In an interview with a media outlet on the sidelines of the ongoing Davos WEF meet, Singh further said that hydropower projects won’t be stopped in the country, despite rising concerns over rampant construction in hilly areas.
The minister said that the problem in Joshimath was detected in 1975 and the following year a committee of top geologists was set up, which found that the town was an unplanned habitation that had come up on a landslide and the ground below had gravel instead of rocks.
Joshimath has sunk at a rapid pace of 5.4 cm in the last two weeks owing to land subsidence since January 2, 2023.
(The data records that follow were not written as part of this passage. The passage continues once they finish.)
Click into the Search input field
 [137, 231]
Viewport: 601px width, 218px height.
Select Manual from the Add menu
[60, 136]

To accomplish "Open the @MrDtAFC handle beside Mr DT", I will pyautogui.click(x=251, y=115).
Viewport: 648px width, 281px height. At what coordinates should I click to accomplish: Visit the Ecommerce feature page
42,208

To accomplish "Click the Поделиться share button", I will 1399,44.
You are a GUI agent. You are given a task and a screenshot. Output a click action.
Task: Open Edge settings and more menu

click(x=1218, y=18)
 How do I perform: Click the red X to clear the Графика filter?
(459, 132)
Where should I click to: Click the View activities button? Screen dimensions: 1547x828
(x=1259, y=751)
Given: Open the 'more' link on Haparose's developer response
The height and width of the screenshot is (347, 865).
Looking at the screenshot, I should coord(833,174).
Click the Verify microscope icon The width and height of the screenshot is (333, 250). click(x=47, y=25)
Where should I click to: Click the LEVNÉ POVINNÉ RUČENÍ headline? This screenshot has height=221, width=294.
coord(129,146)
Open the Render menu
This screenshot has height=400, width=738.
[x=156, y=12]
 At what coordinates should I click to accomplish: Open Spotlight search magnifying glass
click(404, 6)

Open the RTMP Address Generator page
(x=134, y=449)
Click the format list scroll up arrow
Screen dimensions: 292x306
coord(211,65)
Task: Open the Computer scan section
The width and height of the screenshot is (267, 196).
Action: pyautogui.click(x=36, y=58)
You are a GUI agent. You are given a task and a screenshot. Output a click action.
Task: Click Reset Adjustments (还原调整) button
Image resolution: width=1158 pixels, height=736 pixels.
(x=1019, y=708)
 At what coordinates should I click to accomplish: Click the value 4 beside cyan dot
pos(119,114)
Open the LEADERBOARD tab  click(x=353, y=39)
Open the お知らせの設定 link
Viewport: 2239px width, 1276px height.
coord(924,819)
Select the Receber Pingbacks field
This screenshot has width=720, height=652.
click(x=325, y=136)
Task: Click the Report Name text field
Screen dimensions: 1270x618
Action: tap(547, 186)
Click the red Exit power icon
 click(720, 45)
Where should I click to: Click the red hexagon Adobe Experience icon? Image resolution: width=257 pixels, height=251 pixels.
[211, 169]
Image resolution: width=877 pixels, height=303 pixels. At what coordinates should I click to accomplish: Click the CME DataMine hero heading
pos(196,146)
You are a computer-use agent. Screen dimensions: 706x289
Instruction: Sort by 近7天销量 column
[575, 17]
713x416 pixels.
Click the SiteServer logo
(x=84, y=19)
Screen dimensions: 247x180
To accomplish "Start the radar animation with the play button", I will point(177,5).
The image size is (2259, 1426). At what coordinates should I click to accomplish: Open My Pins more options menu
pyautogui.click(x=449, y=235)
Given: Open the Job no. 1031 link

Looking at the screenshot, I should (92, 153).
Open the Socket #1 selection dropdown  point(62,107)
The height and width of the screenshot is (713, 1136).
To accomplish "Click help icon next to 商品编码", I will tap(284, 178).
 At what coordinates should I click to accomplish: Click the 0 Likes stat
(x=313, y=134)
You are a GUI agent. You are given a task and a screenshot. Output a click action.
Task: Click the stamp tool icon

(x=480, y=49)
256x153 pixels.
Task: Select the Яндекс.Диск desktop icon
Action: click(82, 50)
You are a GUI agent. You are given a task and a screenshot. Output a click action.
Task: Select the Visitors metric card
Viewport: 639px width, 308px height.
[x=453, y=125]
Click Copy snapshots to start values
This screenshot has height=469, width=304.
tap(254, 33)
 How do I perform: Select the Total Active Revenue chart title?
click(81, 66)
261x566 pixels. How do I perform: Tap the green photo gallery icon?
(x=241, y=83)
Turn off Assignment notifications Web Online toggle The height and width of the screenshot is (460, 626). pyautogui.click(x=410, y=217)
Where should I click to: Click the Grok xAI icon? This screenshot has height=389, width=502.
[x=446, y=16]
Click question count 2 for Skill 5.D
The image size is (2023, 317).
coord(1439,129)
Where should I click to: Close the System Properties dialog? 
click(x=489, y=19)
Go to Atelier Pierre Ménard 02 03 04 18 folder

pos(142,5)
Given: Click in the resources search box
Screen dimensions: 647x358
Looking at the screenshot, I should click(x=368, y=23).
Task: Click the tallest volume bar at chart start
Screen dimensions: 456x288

Singh further said that the town doesn’t have sewage and therefore, the entire drainage has seeped into the ground, thus loosening the rocks beneath.
In 2010, another committee was formed which gave the same inputs.
On the Tapovan Vishnugad project, the minister said it has been functioning since 2009 and is 15 km away from Joshimath.
In between there are several villages, he informed. In fact, the minister said there is a village right above the project and nothing has happened to that village and even the other villages located between that 15 km stretch.
The problem is therefore with Joshimath’s land, he noted.